=== Description of the task ===
Could the entries below be retyped exactly and in full?
Segment Open
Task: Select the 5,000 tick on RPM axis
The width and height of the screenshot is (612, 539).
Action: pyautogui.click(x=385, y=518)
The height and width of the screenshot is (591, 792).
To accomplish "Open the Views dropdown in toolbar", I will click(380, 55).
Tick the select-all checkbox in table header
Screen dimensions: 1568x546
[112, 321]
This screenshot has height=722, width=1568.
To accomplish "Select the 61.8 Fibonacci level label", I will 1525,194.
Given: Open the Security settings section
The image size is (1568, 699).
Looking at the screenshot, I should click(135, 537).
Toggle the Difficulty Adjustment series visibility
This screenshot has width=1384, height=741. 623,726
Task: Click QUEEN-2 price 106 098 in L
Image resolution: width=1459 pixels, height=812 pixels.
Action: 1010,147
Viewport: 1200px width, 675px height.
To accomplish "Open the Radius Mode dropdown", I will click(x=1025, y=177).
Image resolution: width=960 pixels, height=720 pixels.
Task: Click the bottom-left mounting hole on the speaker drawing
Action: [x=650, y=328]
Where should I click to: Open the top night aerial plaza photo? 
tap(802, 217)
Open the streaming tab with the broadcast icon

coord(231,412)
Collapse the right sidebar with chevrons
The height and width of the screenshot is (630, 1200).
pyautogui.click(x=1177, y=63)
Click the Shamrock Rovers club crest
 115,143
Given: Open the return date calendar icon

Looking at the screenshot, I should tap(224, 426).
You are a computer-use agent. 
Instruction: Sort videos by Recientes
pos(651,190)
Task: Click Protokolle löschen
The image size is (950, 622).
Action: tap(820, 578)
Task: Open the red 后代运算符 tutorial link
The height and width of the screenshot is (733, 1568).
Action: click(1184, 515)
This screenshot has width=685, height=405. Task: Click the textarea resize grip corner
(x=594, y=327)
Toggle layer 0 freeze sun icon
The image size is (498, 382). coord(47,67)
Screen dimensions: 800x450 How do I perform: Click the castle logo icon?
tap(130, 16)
Segment Closed
=== Task result ===
Task: Select the 5,000 tick on RPM axis
The width and height of the screenshot is (612, 539).
Action: pyautogui.click(x=385, y=518)
The height and width of the screenshot is (591, 792).
To accomplish "Open the Views dropdown in toolbar", I will click(380, 55).
Tick the select-all checkbox in table header
Screen dimensions: 1568x546
[112, 321]
This screenshot has height=722, width=1568.
To accomplish "Select the 61.8 Fibonacci level label", I will 1525,194.
Given: Open the Security settings section
The image size is (1568, 699).
Looking at the screenshot, I should click(135, 537).
Toggle the Difficulty Adjustment series visibility
This screenshot has width=1384, height=741. 623,726
Task: Click QUEEN-2 price 106 098 in L
Image resolution: width=1459 pixels, height=812 pixels.
Action: 1010,147
Viewport: 1200px width, 675px height.
To accomplish "Open the Radius Mode dropdown", I will click(x=1025, y=177).
Image resolution: width=960 pixels, height=720 pixels.
Task: Click the bottom-left mounting hole on the speaker drawing
Action: [x=650, y=328]
Where should I click to: Open the top night aerial plaza photo? 
tap(802, 217)
Open the streaming tab with the broadcast icon

coord(231,412)
Collapse the right sidebar with chevrons
The height and width of the screenshot is (630, 1200).
pyautogui.click(x=1177, y=63)
Click the Shamrock Rovers club crest
 115,143
Given: Open the return date calendar icon

Looking at the screenshot, I should tap(224, 426).
You are a computer-use agent. 
Instruction: Sort videos by Recientes
pos(651,190)
Task: Click Protokolle löschen
The image size is (950, 622).
Action: tap(820, 578)
Task: Open the red 后代运算符 tutorial link
The height and width of the screenshot is (733, 1568).
Action: click(1184, 515)
This screenshot has width=685, height=405. Task: Click the textarea resize grip corner
(x=594, y=327)
Toggle layer 0 freeze sun icon
The image size is (498, 382). coord(47,67)
Screen dimensions: 800x450 How do I perform: Click the castle logo icon?
tap(130, 16)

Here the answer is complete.